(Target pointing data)
* * *
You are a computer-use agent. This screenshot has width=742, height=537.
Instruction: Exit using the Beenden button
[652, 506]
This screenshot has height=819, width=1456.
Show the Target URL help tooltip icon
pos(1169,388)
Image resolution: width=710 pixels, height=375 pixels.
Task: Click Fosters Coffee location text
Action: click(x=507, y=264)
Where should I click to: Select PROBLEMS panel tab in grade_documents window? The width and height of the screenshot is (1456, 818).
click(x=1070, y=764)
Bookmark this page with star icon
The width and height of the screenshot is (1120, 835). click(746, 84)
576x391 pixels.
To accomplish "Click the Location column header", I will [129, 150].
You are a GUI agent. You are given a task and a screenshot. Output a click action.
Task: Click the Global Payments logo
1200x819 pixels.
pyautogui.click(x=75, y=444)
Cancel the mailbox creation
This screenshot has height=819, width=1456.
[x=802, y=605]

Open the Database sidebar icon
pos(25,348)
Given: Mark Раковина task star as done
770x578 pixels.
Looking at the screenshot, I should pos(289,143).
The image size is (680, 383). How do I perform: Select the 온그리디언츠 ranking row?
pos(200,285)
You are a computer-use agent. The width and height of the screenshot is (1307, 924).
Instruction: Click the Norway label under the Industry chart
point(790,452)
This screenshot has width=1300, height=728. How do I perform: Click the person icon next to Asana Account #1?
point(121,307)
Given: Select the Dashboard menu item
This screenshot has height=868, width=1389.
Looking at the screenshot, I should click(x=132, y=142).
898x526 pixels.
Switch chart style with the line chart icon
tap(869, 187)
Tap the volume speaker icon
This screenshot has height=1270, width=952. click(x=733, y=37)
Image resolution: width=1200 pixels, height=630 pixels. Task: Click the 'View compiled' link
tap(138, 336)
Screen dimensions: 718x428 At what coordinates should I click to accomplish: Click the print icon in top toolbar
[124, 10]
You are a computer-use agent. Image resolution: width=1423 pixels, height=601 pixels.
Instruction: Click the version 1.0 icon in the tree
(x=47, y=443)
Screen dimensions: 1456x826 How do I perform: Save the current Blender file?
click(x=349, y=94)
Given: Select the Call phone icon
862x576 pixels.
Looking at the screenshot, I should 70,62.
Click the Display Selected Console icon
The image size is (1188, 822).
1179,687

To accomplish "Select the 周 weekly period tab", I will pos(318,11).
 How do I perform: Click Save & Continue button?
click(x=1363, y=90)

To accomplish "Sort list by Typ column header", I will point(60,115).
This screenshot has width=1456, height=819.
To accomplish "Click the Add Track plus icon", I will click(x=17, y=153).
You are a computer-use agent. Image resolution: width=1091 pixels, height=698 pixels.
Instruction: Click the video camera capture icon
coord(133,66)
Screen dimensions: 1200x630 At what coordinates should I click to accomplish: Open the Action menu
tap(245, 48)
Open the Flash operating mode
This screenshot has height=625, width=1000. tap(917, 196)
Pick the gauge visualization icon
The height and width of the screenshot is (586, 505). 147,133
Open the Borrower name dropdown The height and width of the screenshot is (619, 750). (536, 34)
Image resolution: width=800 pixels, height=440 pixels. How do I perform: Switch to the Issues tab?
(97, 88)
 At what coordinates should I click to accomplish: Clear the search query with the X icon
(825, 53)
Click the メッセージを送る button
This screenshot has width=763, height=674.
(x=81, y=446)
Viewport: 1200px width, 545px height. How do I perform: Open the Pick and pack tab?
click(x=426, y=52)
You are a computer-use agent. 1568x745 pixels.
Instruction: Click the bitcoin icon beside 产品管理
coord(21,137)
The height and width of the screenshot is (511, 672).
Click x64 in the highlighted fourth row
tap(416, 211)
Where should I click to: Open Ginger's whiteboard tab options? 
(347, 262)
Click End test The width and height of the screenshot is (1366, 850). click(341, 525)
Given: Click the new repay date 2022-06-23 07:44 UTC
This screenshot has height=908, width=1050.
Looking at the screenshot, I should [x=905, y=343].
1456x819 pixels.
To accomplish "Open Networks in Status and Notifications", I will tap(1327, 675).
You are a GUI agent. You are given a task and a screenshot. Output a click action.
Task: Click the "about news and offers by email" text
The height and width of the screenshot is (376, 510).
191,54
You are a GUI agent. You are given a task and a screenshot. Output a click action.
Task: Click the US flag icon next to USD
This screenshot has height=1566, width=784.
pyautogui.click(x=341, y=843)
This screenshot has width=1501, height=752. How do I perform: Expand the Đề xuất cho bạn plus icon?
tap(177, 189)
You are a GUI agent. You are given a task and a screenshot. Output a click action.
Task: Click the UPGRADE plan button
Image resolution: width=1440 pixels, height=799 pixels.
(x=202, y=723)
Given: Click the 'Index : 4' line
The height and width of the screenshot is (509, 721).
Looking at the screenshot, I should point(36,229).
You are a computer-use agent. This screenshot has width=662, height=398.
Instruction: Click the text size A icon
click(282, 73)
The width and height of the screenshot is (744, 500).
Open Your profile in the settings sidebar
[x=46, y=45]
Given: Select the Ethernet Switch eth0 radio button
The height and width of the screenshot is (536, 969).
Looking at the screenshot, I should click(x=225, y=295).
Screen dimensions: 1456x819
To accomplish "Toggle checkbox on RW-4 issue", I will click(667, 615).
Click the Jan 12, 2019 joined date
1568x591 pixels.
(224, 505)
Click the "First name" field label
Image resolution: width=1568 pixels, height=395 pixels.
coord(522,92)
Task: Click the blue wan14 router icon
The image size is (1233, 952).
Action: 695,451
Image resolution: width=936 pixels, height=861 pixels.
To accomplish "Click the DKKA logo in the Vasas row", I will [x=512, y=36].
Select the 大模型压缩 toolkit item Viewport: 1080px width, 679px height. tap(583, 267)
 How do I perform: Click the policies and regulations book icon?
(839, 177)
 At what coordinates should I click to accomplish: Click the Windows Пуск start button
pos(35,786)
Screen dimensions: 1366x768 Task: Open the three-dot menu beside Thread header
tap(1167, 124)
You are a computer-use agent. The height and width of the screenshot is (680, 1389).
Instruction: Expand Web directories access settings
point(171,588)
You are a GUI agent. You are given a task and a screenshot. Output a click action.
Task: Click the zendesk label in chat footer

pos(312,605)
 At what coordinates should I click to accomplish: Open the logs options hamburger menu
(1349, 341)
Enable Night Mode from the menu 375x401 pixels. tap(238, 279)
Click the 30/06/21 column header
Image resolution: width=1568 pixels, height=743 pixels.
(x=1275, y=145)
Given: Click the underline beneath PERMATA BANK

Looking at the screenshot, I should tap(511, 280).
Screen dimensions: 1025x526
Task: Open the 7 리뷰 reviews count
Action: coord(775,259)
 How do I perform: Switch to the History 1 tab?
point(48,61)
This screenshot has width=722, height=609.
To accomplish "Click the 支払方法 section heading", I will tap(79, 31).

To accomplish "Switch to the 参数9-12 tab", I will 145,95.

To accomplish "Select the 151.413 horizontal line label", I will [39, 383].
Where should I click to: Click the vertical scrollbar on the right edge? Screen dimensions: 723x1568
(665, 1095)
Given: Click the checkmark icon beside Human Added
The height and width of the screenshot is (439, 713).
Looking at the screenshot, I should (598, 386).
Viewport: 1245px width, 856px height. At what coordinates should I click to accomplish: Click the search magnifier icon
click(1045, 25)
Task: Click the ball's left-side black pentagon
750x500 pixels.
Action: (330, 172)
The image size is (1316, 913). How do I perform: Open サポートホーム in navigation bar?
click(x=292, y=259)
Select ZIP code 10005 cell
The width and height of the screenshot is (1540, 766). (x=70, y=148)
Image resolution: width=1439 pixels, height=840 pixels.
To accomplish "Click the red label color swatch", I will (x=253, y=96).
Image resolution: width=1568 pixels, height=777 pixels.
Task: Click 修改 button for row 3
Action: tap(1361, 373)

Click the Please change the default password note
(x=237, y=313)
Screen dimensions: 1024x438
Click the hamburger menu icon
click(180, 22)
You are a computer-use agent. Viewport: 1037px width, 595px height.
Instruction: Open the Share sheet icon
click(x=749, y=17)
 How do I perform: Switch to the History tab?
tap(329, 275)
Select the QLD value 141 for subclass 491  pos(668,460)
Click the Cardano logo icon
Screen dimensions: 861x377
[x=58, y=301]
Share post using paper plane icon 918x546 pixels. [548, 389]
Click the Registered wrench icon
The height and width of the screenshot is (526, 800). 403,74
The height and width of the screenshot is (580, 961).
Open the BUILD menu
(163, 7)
* * *
Write out the lines above, the stretch from the line containing "You are a computer-use agent. Image resolution: width=1091" through the line containing "The height and width of the screenshot is (586, 505).", and nothing else.

**Response to the exercise**
You are a computer-use agent. Image resolution: width=1091 pixels, height=698 pixels.
Instruction: Click the video camera capture icon
coord(133,66)
Screen dimensions: 1200x630 At what coordinates should I click to accomplish: Open the Action menu
tap(245, 48)
Open the Flash operating mode
This screenshot has height=625, width=1000. tap(917, 196)
Pick the gauge visualization icon
The height and width of the screenshot is (586, 505). 147,133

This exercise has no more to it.